Although a prior study has shown that mRNA vaccination enhances COVID-19 antibody titers in CCPs more than natural infection, the T cell response to vaccination in this group is unclear. Therefore, it is important to determine the clonal nature of the vaccine-induced T cell repertoire and assess the post-vaccination changes in the SARS-CoV-2-reactive T cell repertoire in CCP.
A new study
A new study published in eBioMedicine has focussed on determining the clonality and levels of SARS-CoV-2-reactive CD4+ T cells in CCPs post-vaccination. Researchers also compared this level with vaccinated CCP.
In this study, scientists conducted the viral Functional Expansion of Specific T cells (ViraFEST) assay to determine SARS-CoV-2 reactivity at the CD4 TCR Vβ clonal level. This T cell assay can positively identify antigen-specific T cell receptor (TCR) clonotypes. The ViraFEST assay helped evaluate the SARS-CoV-2-specific repertoire produced via vaccination and natural infection.
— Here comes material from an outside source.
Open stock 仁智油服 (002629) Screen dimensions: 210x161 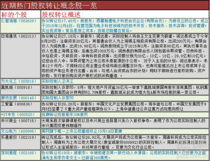[x=19, y=21]
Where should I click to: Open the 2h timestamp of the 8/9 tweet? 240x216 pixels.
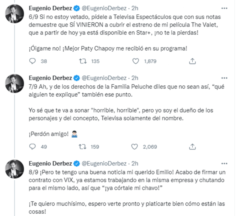pos(135,164)
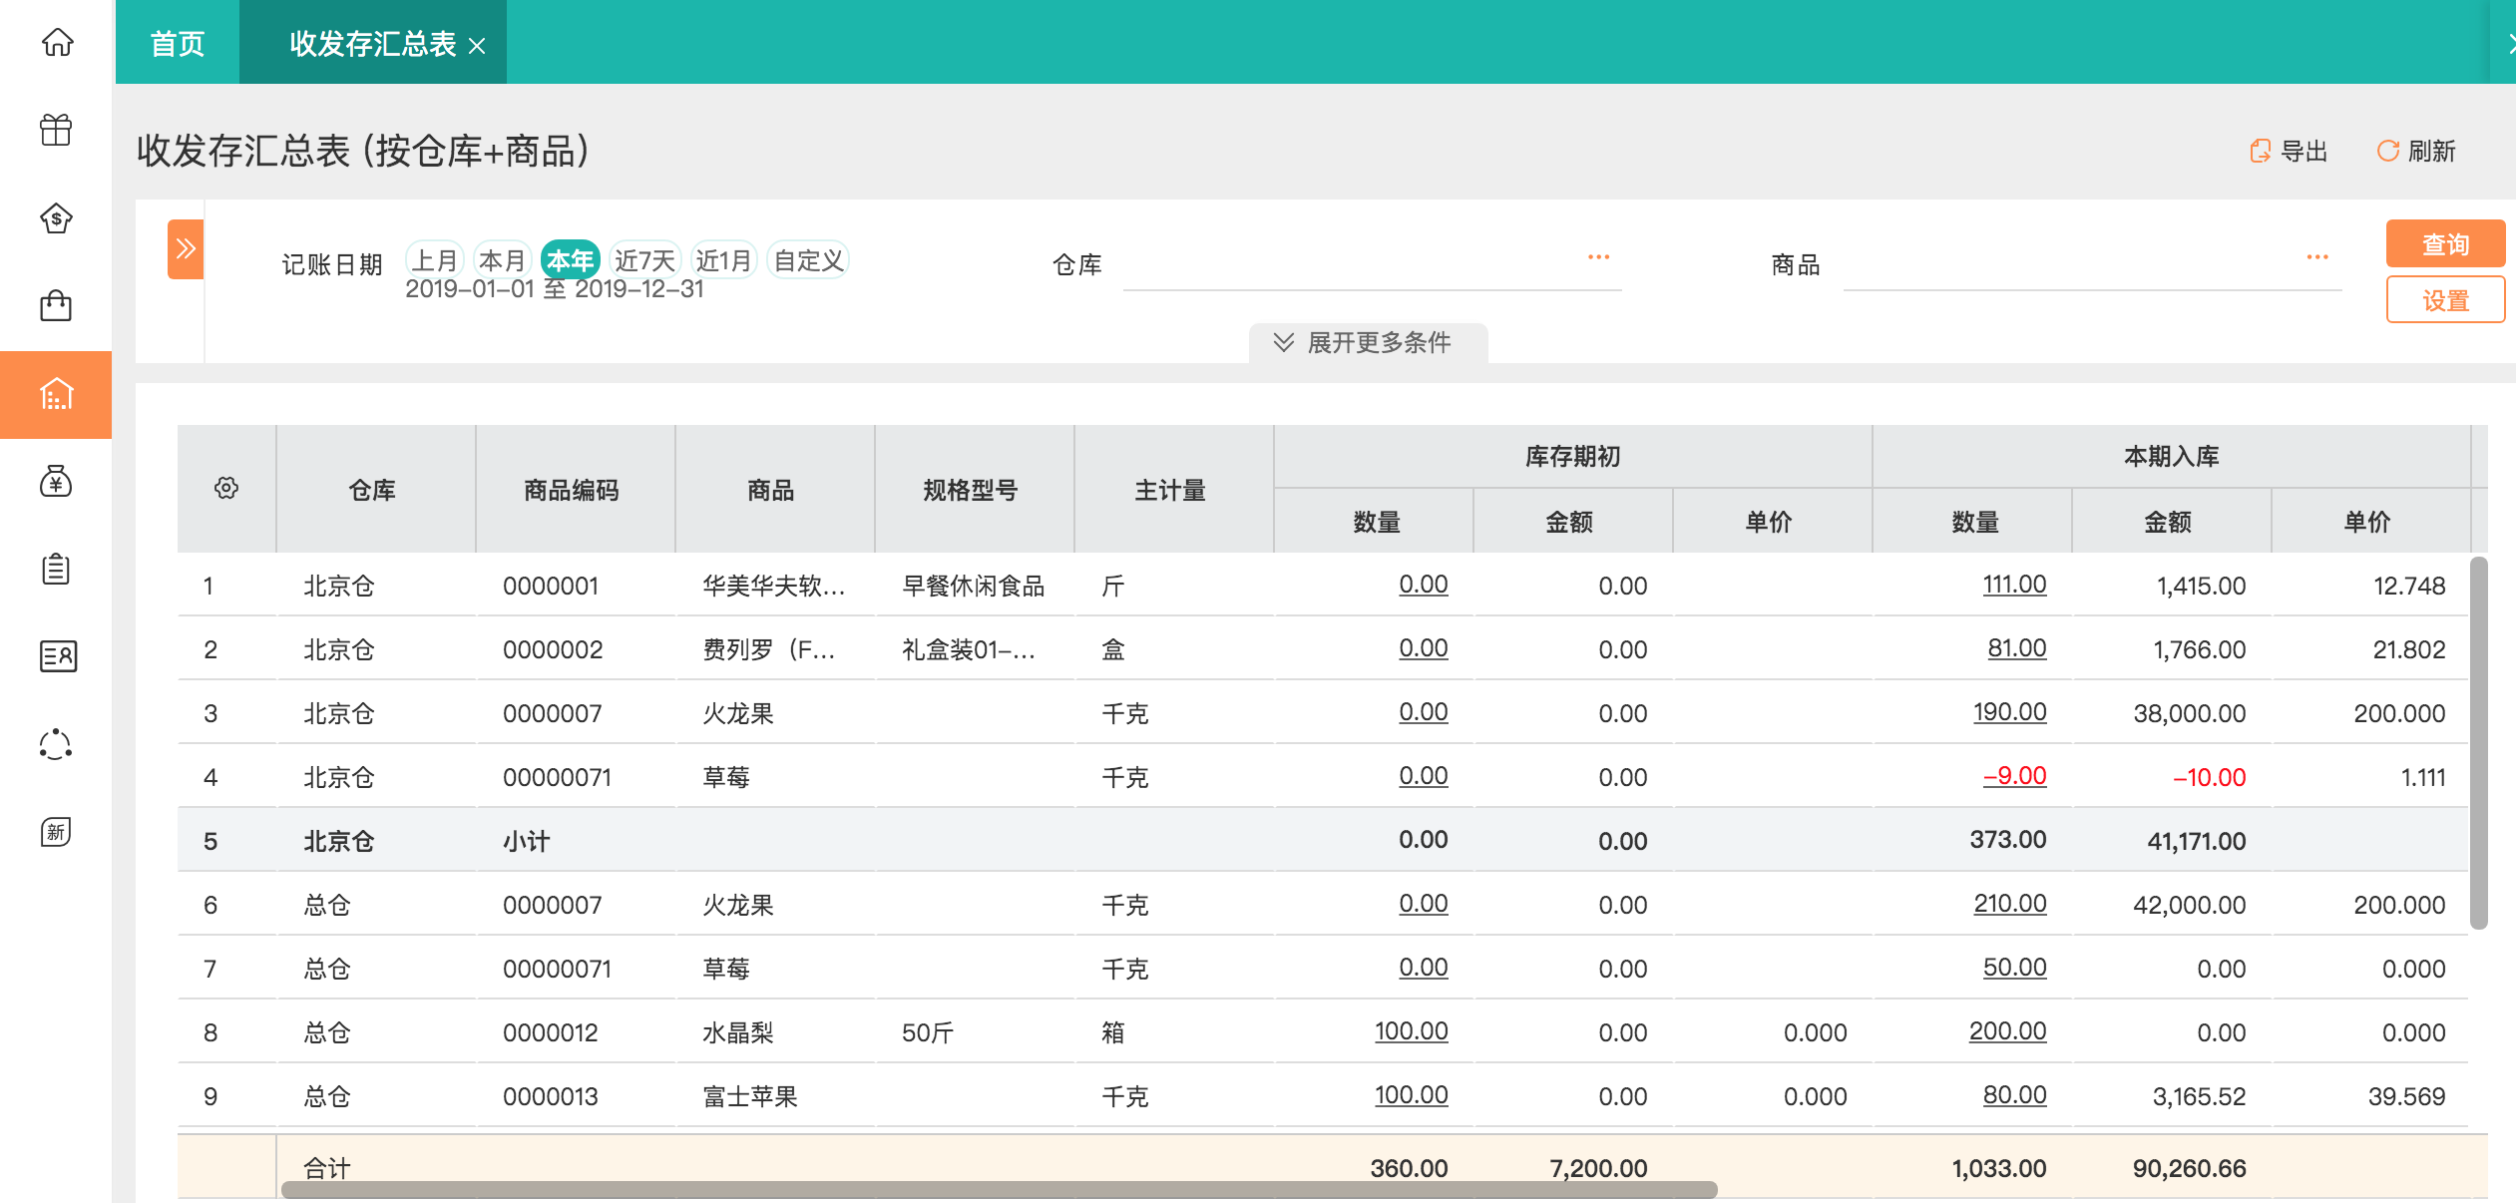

One of the advantages of this assay over the conventional ELISPOT or intracellular cytokine stimulation assays is that it can determine reactivity and repertoire at the clonal level. This helped researchers to investigate if immune response post-COVID-19 vaccination enabled cross-reaction or SARS-CoV-2 mono-reactive T cell clones.
Key findings
Researchers stated that TCR repertoire diversity, precisely CD4+ T cells, is fundamentally polyfunctional, thereby providing more effective immune protection. In this study, researchers revealed that COVID-19 vaccination induces monospecific SARS-CoV-2 reactive T cells with greater functionality.
Several studies have linked high avidity TCRs with greater elimination of the virus. These studies have emphasized that vaccination is essential for producing a long-lived and dynamic repertoire of SARS-CoV-2-reactive T cells, even in CCP. The finding of the present study is consistent with the above-mentioned studies. Further, the current study demonstrated that, with time, all patients post-vaccination exhibited significant clonal contraction in both the groups, i.e., vaccine-induced and infection-induced clones. This finding supports previous reports of declining T cell responses over time.
In the future, more research must be conducted to evaluate the duration of vaccine-induced immunity, especially after hybrid and booster vaccination. Not much evidence explains why COVID-19 vaccination produces a divergent TCR repertoire compared to natural infection. However, scientists presume that the mRNA vaccine elicits spike-specific T cells that are effective against a wide range of spike epitopes, which are highly functional in the presence of IL-2 and IFN-γ. These are typically present due to Th1 memory responses in previously infected cells.
Scientists of this study believe that improved formulation of the mRNA vaccines and mono-antigen approach would help activate unique T cell repertoire, which is different from those activated during natural infection. Additionally, an optimized spike transcript and activation of innate sensing molecules could lead to different spike epitopes presented on MHC class II molecules. The authors stated that there is a possibility that the mono-antigen decreases the effect of epitope competition from nucleocapsid and non-structural epitopes and, thereby, triggers distinct vaccine-induced repertoire.
Conclusion
One of the limitations of this study is its small study cohort. However, the authors revealed that the findings of this study have enhanced the understanding of immune repertoire induced by the COVID-19 vaccine in individuals with a history of SARS-CoV-2 infection. This study emphasized the importance of vaccination in COVID-19 convalescent individuals for enhancing the diversity of T cell responses to the SARS-CoV-2 virus.